M. Julien Aubert. Bravo !

Mme Marie-Noëlle Battistel. Contrairement à ce que vous annoncez, des solutions juridiques existent dans la loi de transition énergétique pour la croissance verte, qui permettent d’éviter cette mise en concurrence tout aussi dogmatique que risquée. Certes, cela n'est ni simple ni évident, mais exige une vision politique et le courage de la défendre. D'autres pays l'ont fait : pourquoi pas la France ?

Comme pour le logement social ou le ferroviaire, vous semblez porter pour l'énergie un changement de modèle : en réduisant partout l'intervention publique, vous développez un modèle libéral qui aura des conséquences pour le service public, pour les agents, pour le pouvoir d'achat des consommateurs et pour nos territoires. (Applaudissements sur les bancs du groupe NG, ainsi que sur plusieurs bancs des groupes GDR et LR.)

Monsieur le ministre, êtes-vous prêt à porter cette parole forte et à défendre ce patrimoine national ? (Applaudissements sur les bancs des groupes NG et GDR, ainsi que sur quelques bancs des groupes REM et LR.)

Mme Jeanine Dubié. Bravo !

M. le président. La parole est à M. le ministre d'État, ministre de la transition écologique et solidaire.

M. Nicolas Hulot, ministre d'État, ministre de la transition écologique et solidaire. Madame la députée, vous savez que nous sommes aussi sous le joug d’un droit européen que nous ne pouvons pas ignorer.

M. Christian Hutin. « Joug » est le terme juste !

M. Nicolas Hulot, ministre d'État . L’hydroélectricité est, comme vous l’avez vous-même rappelé à juste titre, un pilier de notre mix électrique, notamment grâce à sa flexibilité et à sa compétitivité. Mais, comme vous l’avez également dit, on ne peut ignorer – je le répète – que le droit européen et notre droit nous obligent à ce que les concessions hydroélectriques, dont certaines sont vieilles de plus de cinquante ans, soient renouvelées par la mise en concurrence. En effet, le paysage énergétique européen évolue, les ouvrages nécessitent des investissements et la gestion des différents usages de l’eau doit être revue dans certaines vallées si nous voulons pouvoir continuer à fournir une énergie propre et bon marché à nos concitoyens, conformément à nos objectifs économiques et climatiques.
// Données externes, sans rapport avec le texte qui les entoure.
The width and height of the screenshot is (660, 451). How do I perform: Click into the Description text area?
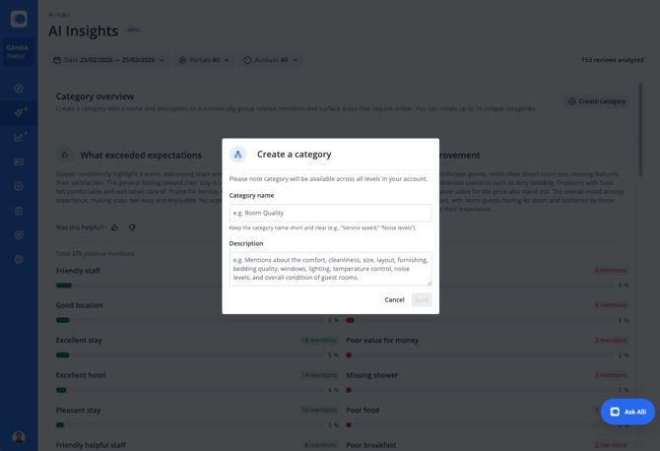(330, 268)
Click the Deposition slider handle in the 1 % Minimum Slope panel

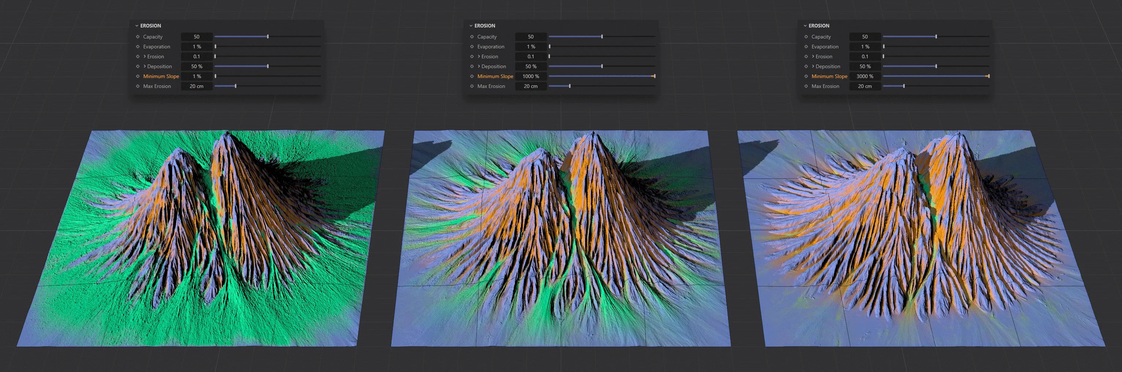268,66
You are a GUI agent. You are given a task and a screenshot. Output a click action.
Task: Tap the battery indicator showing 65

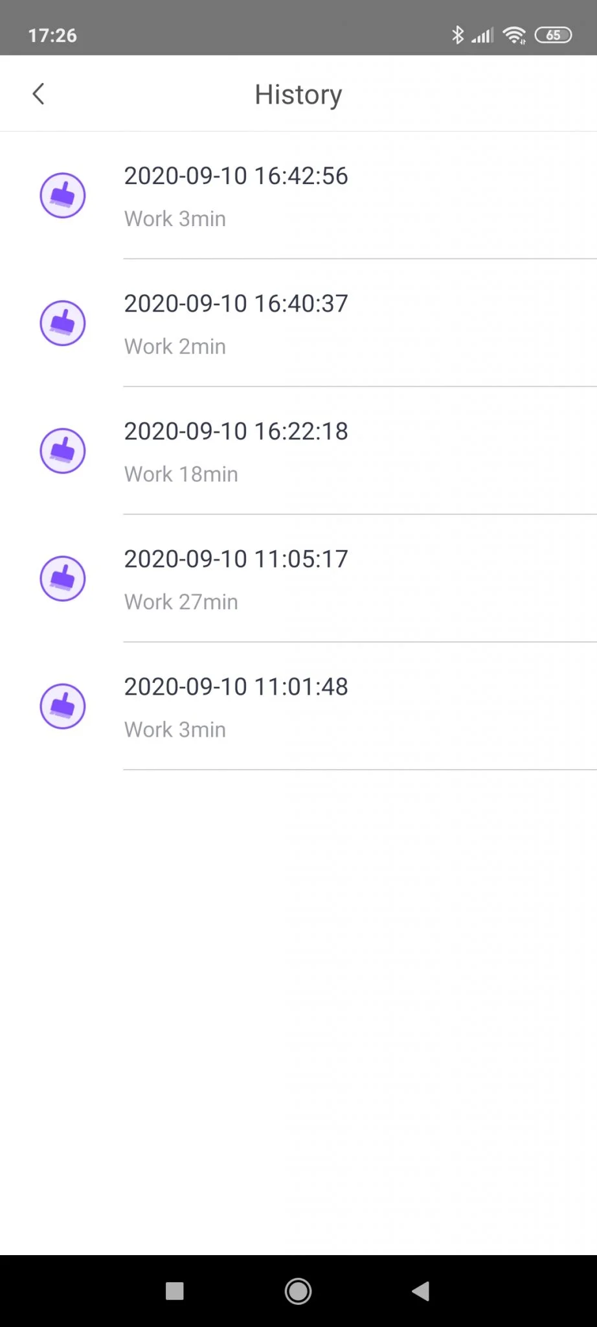pyautogui.click(x=553, y=35)

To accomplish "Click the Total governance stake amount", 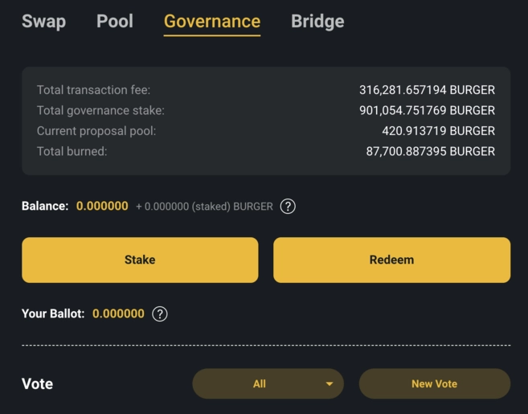I will (x=427, y=110).
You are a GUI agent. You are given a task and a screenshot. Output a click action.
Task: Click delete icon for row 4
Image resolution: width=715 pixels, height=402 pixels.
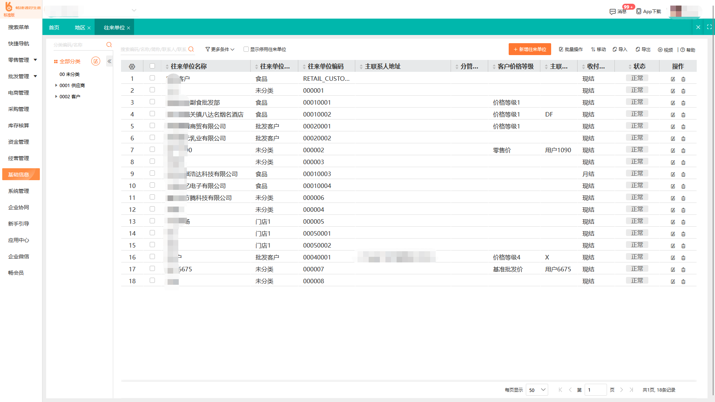tap(683, 114)
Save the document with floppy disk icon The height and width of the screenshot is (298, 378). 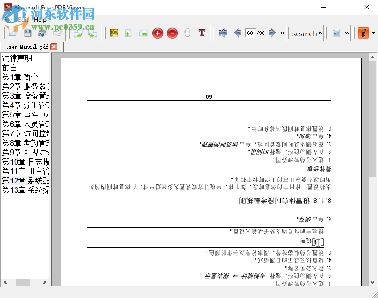click(x=27, y=33)
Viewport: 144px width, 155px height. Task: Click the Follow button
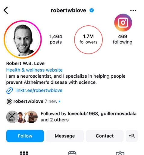click(x=25, y=136)
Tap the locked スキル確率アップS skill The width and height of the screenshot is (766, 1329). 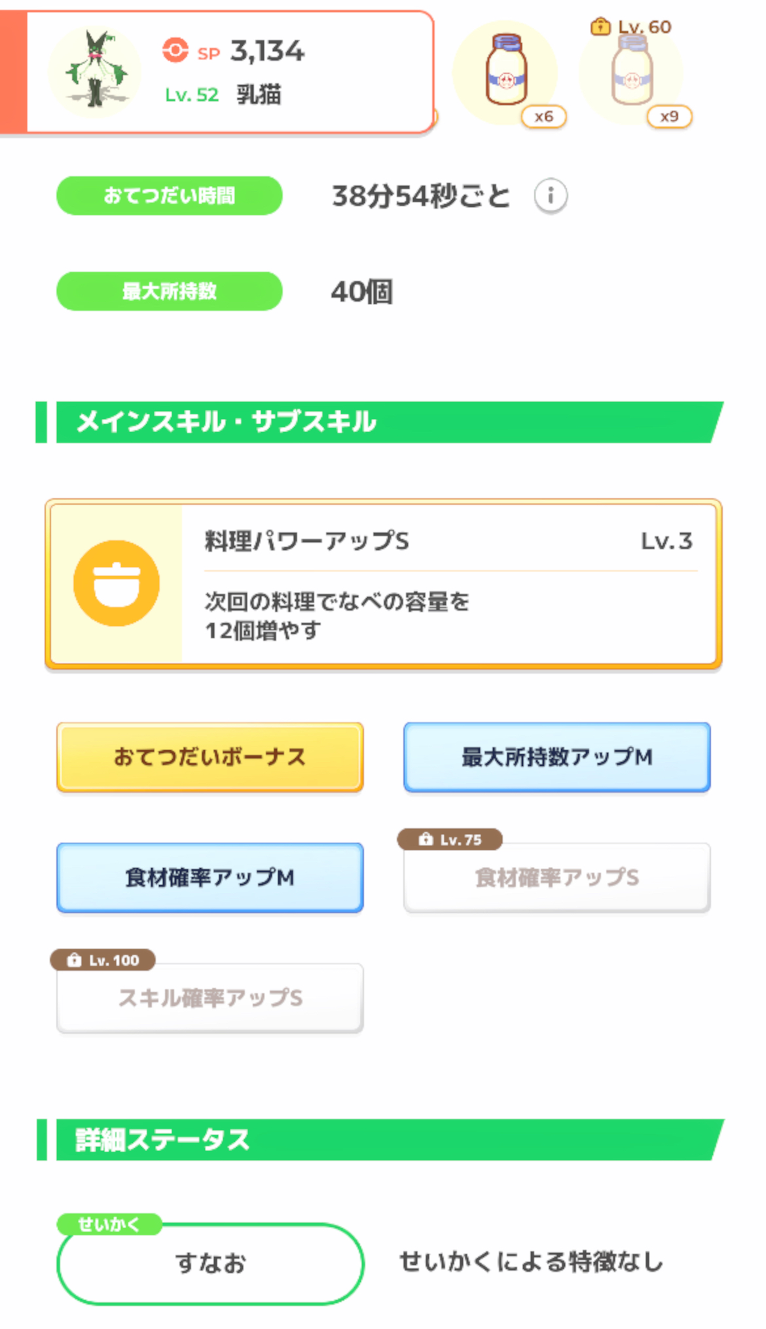[210, 998]
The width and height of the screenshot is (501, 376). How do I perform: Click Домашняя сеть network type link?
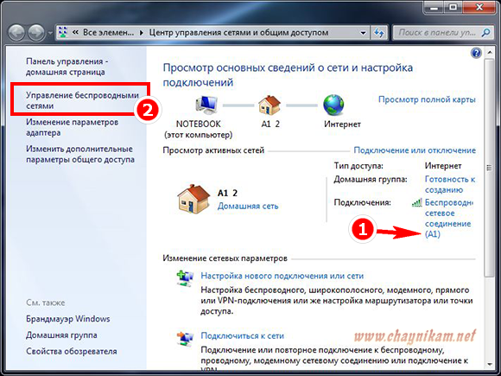248,207
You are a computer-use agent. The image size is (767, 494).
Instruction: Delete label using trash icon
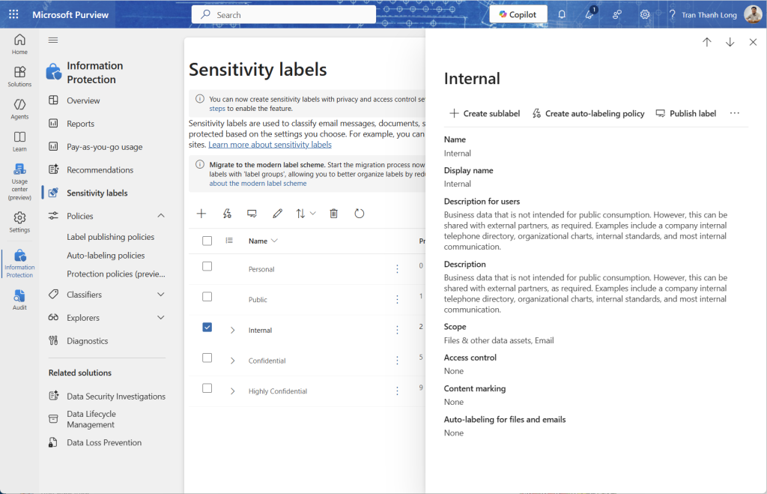334,214

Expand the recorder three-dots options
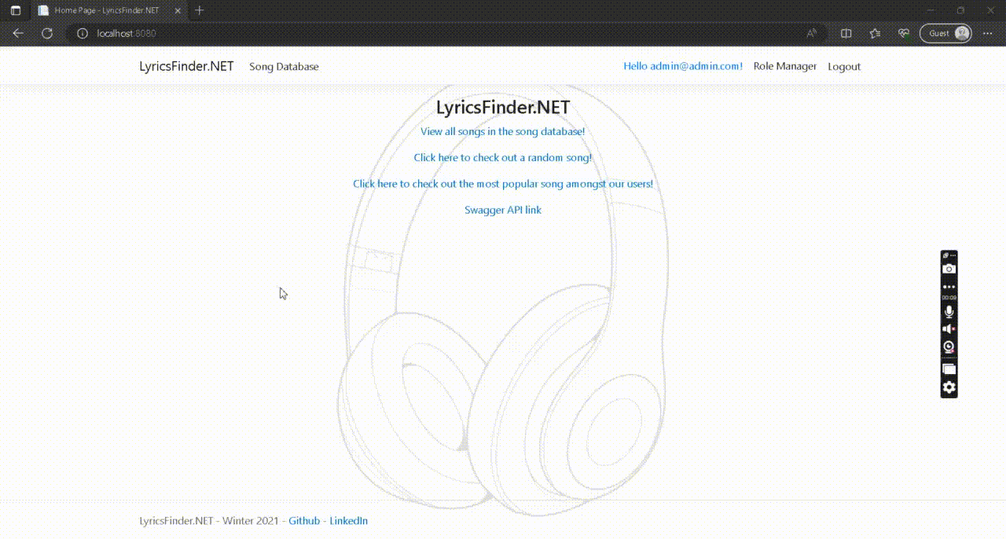tap(949, 287)
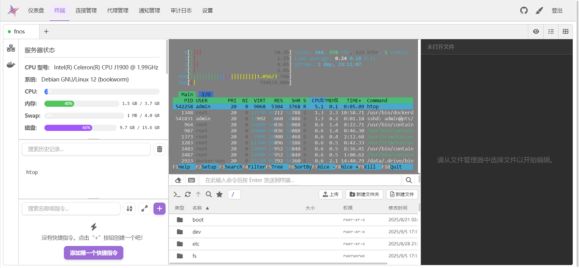The image size is (579, 268).
Task: Select the server network sidebar icon
Action: coord(11,49)
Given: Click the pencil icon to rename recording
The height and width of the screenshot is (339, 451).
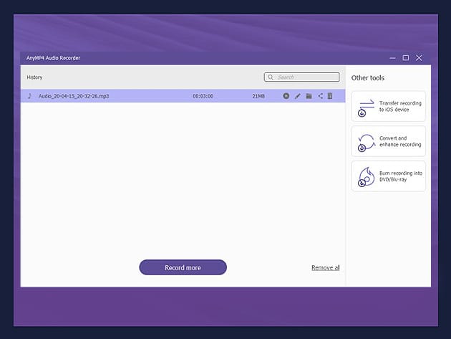Looking at the screenshot, I should tap(298, 96).

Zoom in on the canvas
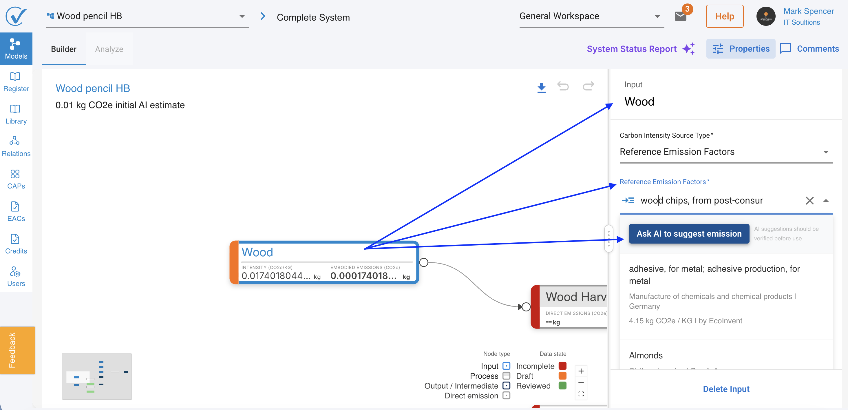click(x=581, y=371)
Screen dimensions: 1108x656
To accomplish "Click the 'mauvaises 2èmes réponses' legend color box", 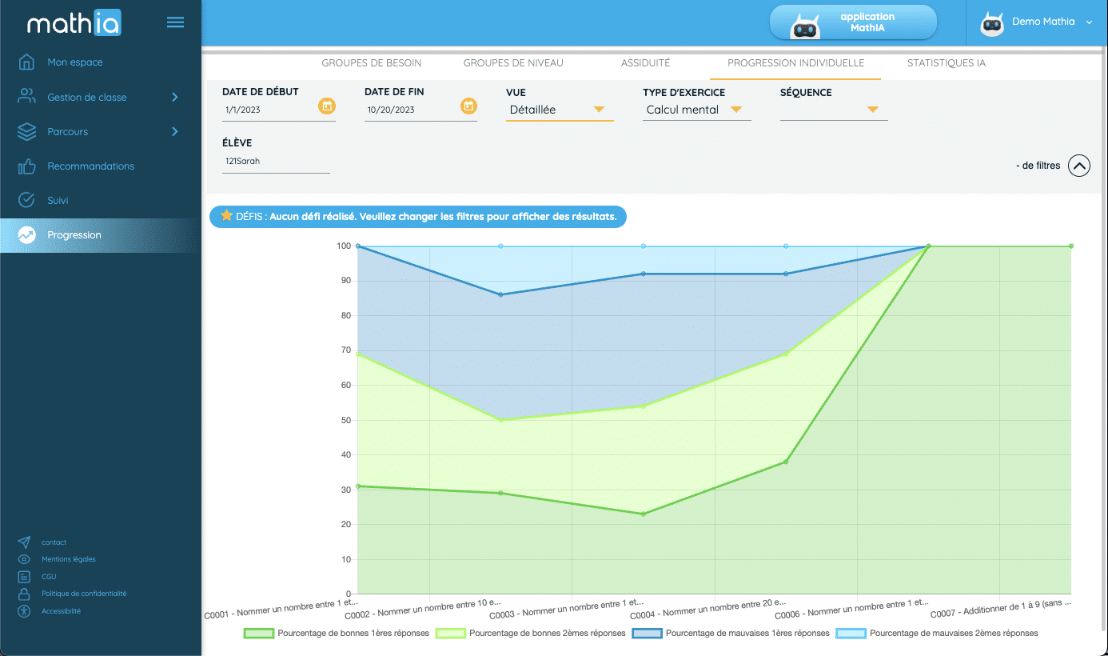I will tap(851, 633).
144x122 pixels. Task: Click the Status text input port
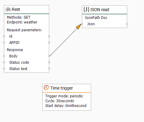(4, 69)
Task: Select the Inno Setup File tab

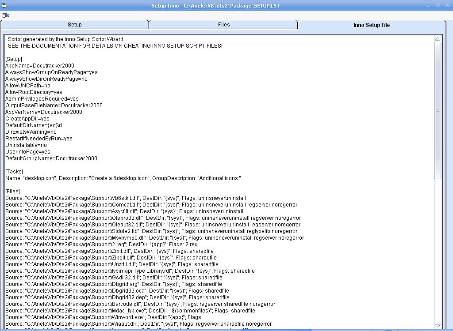Action: click(371, 25)
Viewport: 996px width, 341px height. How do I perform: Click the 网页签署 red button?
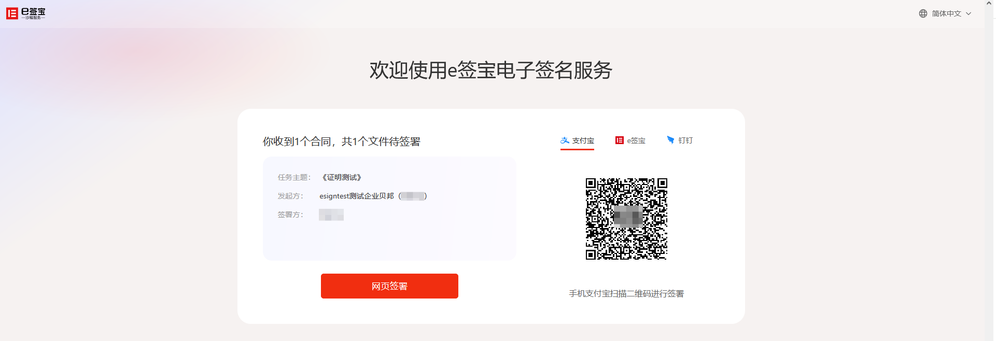point(389,286)
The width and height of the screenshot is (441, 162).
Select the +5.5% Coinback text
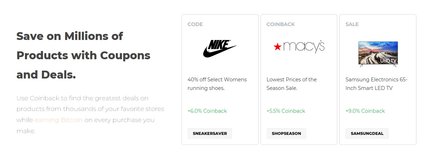coord(286,111)
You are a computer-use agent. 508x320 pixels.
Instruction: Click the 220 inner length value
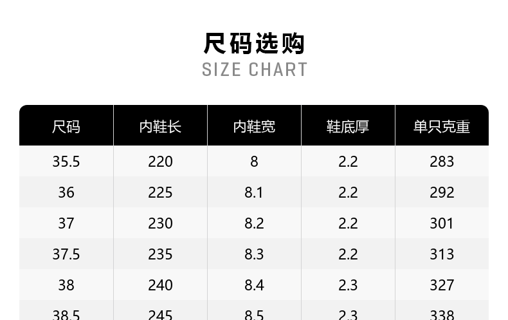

Sur cette question, nous devons malheureusement – ou heureusement – avancer si nous voulons éviter une situation de blocage qui conduit à des risques de sous-investissement.

La loi de transition énergétique encadre cette évolution importante, d’abord par le regroupement des concessions pour mieux faciliter leur exploitation et gérer la ressource en eau, ainsi que par la possibilité de créer une société d’économie mixte hydroélectrique. Elle prévoit également la possibilité de prolongation contre travaux, dans le respect de la directive de concession.

Mme Marie-Noëlle Battistel. Appliquez la loi !

M. Nicolas Hulot, ministre d'État . En tout état de cause, deux éléments sont intangibles : la remise en concurrence n’est pas une privatisation et, bien entendu, le statut des personnels sera préservé dans tous les cas, cela fait partie des engagements que le Gouvernement a pris.

Où en sommes-nous ? De nombreux échanges, auxquels j’ai participé – hier encore à Bruxelles –, ont eu lieu avec la Commission européenne afin de parvenir à une mise en œuvre équilibrée de ce dispositif, mais un accord n’a pas encore pu être trouvé. Nous y travaillons dans le cadre de la mise en demeure qui, je vous le rappelle, pèse sur notre pays. (Applaudissements sur plusieurs bancs des groupes REM et MODEM.)